▸ Problema planteado 1
Enumera todos los nombres de software o de controladores gráficos que aparecen en el último mensaje del hilo del foro sobre glamor, el que firma Arctic.
▸ Problema planteado 2
Continúa el hilo del foro sobre glamor a partir de su último mensaje.

▸ Fragmento de origen

····················

Unos posts más abajo hay un hilo al respecto que puso artic https://forums.gentoo.org/viewtopic-t-931160.html

Saludos

----------

## malariax

 *Quote:*   

> 
> 
> Unos posts más abajo hay un hilo al respecto que puso artic https://forums.gentoo.org/viewtopic-t-931160.html
> 
> Saludos

 

Sí, ya lo había leído, pero no me queda claro ya que, en esta página http://www.freedesktop.org/wiki/Software/Glamor, añaden algún dato más en cuanto a la configuración, que es en la que me he basado. Aún así me gustaría algún tipo de orientación más precisa, o alguna experiencia personal al respecto.

----------

## Arctic

 *malariax wrote:*   

>  *Quote:*   
> 
> Unos posts más abajo hay un hilo al respecto que puso artic https://forums.gentoo.org/viewtopic-t-931160.html
> 
> Saludos 
> ...

 

La documentación, está toda la disponible en su día, desde aquella no he vuelto a trastear con glamor ya que estoi mas pendiente de wayland y de los parches que mejoran el rendimiento de las radeon. Si encuentas algo de información de glamor referida a radeon , puedes compartirla y la añado a la cabecera del post, no confundir con la de intel .

····················

▸ Información extraída
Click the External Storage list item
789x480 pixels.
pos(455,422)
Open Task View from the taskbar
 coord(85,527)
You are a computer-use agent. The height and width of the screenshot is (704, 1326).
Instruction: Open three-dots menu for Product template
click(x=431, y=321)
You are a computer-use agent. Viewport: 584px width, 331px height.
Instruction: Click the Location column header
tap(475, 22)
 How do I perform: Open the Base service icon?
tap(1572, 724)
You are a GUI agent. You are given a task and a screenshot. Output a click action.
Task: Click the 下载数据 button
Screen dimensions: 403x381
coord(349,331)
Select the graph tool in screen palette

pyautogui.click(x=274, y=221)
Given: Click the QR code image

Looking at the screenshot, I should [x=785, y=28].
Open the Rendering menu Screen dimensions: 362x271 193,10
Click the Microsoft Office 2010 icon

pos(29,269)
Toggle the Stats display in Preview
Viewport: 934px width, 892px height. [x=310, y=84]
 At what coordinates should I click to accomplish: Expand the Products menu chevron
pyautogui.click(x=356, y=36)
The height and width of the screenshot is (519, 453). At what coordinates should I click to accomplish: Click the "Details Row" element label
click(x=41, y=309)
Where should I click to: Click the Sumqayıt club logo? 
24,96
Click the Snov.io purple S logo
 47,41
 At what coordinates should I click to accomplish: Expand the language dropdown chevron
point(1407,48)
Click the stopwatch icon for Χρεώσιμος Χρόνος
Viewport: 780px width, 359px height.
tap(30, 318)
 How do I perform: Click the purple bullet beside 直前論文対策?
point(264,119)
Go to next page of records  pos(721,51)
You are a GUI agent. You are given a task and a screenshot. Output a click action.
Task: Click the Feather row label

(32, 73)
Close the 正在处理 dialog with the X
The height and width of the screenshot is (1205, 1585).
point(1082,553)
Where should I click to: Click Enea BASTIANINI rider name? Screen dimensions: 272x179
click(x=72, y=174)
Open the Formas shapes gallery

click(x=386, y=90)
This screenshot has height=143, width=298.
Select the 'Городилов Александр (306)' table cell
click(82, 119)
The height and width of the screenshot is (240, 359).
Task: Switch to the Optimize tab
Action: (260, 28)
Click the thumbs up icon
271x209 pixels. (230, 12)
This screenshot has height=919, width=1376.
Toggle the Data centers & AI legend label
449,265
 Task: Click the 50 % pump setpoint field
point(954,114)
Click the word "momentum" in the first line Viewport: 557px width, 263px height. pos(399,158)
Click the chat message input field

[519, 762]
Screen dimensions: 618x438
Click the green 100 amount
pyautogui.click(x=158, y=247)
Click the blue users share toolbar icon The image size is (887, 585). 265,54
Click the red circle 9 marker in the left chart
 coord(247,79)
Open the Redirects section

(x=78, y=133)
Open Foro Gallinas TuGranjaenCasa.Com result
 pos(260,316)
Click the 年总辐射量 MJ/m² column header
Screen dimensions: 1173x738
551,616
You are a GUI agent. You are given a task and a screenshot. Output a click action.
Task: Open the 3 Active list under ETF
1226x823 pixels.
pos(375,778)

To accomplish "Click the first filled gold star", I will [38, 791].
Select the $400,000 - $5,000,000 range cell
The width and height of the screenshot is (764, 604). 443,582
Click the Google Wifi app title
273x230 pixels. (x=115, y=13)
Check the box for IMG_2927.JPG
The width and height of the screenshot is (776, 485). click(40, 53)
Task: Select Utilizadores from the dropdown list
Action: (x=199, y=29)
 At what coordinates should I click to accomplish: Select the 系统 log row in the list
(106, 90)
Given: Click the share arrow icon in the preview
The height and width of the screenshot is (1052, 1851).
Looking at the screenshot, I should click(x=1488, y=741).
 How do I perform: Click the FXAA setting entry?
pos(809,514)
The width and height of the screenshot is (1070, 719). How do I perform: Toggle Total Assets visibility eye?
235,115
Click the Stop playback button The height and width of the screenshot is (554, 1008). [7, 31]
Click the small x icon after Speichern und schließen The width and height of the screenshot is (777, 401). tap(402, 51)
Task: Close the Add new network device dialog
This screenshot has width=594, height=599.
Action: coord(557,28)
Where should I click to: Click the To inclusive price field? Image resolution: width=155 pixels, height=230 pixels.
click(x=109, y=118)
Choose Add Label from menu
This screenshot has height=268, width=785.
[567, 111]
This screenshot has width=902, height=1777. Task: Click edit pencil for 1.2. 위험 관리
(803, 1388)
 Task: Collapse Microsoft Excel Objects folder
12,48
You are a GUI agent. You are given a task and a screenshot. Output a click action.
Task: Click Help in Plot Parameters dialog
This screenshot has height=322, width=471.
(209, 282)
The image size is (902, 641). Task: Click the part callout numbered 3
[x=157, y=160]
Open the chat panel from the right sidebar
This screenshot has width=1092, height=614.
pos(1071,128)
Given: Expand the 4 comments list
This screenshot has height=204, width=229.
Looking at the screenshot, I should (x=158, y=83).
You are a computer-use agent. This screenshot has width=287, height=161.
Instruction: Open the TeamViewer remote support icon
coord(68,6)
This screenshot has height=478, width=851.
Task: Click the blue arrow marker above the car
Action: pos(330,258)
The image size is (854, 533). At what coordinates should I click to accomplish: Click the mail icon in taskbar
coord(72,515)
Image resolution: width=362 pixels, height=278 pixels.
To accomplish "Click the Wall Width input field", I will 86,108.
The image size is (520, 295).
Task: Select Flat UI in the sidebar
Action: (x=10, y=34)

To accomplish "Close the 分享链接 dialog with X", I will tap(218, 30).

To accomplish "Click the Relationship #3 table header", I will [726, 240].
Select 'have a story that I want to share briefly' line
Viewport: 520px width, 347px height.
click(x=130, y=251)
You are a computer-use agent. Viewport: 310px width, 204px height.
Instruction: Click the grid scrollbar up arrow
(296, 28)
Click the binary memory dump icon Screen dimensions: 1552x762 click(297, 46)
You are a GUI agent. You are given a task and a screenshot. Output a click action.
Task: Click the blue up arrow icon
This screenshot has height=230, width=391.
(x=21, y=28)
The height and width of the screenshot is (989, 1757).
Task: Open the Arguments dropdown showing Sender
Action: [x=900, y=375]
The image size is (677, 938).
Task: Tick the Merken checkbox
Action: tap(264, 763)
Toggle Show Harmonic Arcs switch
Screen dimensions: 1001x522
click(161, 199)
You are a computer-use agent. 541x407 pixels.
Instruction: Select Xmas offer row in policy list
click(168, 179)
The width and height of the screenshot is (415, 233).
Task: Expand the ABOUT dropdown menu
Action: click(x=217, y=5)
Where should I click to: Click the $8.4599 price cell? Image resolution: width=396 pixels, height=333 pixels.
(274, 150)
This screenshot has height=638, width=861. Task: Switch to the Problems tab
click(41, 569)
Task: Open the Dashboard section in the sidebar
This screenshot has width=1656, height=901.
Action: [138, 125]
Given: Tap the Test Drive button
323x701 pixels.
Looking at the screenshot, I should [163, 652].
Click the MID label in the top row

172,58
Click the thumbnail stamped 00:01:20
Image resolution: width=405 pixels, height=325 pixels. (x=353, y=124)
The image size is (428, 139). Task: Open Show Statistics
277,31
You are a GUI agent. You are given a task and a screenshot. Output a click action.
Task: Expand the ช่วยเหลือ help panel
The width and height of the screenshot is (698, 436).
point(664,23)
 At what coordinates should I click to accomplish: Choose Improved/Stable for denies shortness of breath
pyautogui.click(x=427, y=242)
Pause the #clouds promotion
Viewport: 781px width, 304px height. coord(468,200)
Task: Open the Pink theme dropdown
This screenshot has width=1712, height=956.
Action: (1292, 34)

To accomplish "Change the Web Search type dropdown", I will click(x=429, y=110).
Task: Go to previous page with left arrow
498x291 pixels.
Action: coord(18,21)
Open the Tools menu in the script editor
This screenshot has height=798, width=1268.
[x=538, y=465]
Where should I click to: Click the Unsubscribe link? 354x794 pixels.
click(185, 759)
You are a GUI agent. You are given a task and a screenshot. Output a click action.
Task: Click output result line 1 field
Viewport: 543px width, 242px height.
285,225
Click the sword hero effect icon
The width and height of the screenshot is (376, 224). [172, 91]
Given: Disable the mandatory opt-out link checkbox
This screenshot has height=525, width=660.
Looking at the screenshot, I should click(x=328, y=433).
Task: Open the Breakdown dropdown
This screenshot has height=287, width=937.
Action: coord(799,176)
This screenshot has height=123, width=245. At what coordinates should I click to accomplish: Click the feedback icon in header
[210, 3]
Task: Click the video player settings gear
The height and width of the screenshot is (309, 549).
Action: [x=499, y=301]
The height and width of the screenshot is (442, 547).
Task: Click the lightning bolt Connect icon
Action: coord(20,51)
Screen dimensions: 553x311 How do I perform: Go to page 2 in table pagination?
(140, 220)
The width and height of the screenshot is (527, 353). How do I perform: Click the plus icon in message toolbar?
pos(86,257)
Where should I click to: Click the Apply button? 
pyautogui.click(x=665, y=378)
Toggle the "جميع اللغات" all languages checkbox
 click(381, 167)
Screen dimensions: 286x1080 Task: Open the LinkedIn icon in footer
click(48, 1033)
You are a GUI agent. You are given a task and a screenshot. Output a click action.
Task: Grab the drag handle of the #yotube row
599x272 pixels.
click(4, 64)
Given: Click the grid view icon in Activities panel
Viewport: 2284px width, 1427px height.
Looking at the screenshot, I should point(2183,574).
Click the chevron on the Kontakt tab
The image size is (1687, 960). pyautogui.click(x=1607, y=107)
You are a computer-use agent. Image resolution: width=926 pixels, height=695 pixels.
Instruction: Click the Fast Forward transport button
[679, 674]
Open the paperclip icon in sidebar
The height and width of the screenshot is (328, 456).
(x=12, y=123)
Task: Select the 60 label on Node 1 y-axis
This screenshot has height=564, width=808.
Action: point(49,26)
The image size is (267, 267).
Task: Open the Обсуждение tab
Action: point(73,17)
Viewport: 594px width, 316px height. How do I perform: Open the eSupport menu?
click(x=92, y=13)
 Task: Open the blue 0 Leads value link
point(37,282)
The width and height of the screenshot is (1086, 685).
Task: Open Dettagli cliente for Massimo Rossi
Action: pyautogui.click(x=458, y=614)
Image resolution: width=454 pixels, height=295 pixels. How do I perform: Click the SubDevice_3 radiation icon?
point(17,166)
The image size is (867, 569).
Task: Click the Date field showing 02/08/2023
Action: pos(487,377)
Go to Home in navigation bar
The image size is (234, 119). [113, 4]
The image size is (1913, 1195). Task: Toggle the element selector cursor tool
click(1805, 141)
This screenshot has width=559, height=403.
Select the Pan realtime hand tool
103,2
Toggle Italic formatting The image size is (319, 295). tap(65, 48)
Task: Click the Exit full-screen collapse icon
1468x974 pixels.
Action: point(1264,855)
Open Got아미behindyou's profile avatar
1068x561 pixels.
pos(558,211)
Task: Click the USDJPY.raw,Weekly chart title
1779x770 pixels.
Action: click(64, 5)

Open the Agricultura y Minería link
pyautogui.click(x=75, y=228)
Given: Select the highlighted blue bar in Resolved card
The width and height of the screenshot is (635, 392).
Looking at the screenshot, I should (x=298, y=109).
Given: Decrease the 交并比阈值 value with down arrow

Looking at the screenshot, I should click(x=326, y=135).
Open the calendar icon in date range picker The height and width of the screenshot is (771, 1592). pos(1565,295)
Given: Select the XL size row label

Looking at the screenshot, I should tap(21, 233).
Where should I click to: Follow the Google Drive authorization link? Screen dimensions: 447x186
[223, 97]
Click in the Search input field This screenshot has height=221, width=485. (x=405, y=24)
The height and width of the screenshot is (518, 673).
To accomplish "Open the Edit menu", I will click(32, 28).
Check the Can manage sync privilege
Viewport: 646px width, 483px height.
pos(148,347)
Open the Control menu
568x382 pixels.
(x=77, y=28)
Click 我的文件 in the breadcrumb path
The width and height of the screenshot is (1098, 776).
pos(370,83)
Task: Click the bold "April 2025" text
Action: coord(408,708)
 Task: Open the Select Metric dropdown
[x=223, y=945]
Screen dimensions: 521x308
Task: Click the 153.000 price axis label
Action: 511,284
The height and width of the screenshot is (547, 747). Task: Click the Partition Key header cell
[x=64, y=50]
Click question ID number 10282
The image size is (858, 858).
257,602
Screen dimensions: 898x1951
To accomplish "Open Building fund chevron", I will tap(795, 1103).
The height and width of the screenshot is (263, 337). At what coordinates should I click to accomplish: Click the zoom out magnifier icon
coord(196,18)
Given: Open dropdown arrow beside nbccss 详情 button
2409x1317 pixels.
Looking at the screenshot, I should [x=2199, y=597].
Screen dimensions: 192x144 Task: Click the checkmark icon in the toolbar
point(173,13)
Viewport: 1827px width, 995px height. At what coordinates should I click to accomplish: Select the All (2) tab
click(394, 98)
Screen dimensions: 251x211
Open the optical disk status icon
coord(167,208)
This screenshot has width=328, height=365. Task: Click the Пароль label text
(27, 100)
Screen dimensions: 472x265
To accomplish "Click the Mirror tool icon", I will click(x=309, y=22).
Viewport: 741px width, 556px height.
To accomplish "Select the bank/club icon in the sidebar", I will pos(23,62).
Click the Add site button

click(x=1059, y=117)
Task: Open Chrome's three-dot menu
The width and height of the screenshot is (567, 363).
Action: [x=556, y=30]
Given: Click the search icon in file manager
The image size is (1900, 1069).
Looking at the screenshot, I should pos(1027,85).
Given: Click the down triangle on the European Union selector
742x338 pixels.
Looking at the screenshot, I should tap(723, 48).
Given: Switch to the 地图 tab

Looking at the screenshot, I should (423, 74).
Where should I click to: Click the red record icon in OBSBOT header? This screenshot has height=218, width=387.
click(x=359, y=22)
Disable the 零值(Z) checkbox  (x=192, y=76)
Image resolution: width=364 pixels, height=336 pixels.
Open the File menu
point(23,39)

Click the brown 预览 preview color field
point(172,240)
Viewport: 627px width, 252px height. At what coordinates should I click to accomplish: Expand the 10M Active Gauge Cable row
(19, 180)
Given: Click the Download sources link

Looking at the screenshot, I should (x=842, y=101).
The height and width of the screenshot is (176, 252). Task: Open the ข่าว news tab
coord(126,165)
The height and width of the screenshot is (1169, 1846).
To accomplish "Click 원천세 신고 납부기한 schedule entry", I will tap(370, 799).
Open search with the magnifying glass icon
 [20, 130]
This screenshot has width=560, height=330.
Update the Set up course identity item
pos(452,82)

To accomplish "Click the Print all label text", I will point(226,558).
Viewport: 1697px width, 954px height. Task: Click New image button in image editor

····················

▸ Resultado 1
glamor, wayland, radeon, intel

▸ Resultado 2
Salu2

----------

## malariax

 *Quote:*   

>  La documentación, está toda la disponible en su día, desde aquella no he vuelto a trastear con glamor ya que estoi mas pendiente de wayland y de los parches que mejoran el rendimiento de las radeon. Si encuentas algo de información de glamor referida a radeon , puedes compartirla y la añado a la cabecera del post, no confundir con la de intel .
> 
> Salu2

 

Ok. Con respecto al tema de radeon y glamor, lo único decir que ya podemos instalar las xf86-video-ati para compilar con USE="glamor".

Al igual que a ti, una cosa me ha llevado a la otra, ahora también estoy buscando algo más de información sobre wayland para probarlo, si no me equivoco ha salido la versión 1.0.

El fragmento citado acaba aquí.